To cast Jean Gabin and Alain Delon side by side is to invite a crash course in French cinema history, the contrast between the former’s craggy stolidity and the latter’s sun-tanned languor standing in for the tensions between the country’s pre-war “tradition of quality” and the deconstructing modernism of the New Wave. Despite their differences, however, their acting styles share melancholy and barely repressed violence, so that in Two Men in Town, the final of their collaborations together, the stars share enough iconic chemistry for their scenes to reflect the intergenerational passing of a torch. Unlike their previous pairings, the film is not a policier, but a reformist-minded j’accuse of capital punishment. “I’ll never see justice the same way again,” social worker Germain (Gabin) says at the outset, before the narrative rewinds to locate the lamb to be sacrificed to the unjust system: former safecracker Gino Strabliggi (Delon), just sprung from prison and looking for a fresh start. The possibility for a new life appears in the south of France, along with comely bank teller Mimsy Farmer and cheesy, slow-mo montages of bicycling, rock-climbing, and kayaking, though, as befits the movie’s Langian-trap aspirations, it’s only a matter of time for destiny to show its hand—by the time police inspector Michel Bouquet starts stalking the couple, the path for the guillotine has already been marked. Director José Giovanni, whose own stint on death row lent veracity to his screenplay for Jacques Becker’s Le Trou, sidesteps histrionics and pat solutions for the most part, yet the film is a rather unremarkable societal indictment, closer to the pleadings of the New Wave’s despised André Cayatte than to Jean-Pierre Melville, the movement’s spiritual older brother (as well as Delon’s canniest director). What keeps the interest from flagging is the life-worn interplay between Gabin and Delon, along with 10th-billed Gérard Depardieu, whose voracity in a bit part suggests another Gallic icon already in the making.

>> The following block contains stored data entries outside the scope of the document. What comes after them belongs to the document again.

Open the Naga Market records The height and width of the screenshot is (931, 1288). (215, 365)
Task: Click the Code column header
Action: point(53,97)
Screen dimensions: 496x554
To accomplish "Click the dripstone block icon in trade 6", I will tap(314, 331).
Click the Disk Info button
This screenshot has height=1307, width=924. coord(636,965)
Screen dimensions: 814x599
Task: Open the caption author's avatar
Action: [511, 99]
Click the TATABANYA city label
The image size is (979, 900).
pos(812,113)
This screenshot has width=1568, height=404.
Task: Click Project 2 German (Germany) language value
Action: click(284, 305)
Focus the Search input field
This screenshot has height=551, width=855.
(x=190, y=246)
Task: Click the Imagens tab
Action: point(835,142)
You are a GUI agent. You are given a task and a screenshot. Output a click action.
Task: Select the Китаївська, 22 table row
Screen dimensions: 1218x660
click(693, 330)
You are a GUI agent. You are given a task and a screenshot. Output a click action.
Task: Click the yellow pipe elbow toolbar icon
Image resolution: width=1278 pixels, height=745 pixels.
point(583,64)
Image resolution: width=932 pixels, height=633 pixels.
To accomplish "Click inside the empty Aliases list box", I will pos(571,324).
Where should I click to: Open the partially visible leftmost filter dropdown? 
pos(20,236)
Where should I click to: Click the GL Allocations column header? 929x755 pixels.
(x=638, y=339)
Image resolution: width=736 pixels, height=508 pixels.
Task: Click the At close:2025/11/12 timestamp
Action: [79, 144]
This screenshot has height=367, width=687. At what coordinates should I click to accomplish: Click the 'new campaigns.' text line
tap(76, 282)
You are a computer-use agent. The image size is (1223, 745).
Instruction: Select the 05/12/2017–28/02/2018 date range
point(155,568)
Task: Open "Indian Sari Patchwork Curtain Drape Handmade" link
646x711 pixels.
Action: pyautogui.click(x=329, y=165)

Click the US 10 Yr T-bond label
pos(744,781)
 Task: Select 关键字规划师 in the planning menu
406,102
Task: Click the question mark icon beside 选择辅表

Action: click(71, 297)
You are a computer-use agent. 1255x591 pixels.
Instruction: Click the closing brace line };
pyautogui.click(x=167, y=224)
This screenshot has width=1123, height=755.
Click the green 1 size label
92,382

Kino’s transfer accentuates too much of the darkness of the images, resulting in flatness even when cleaning up the print flaws. The sound is similarly faded, though serviceable.
The original trailer is included, along with 10 others from Alain Delon features, including Borsalino & Co., Flic Story, Le Clan des Siciliens, and Mort d’un Pourri. The star’s selected filmography and an insignificant still gallery round off the scant extras.
Not a bad finale for one of French cinema’s oddest couples. But what Jean-Pierre Melville might have done with these guys!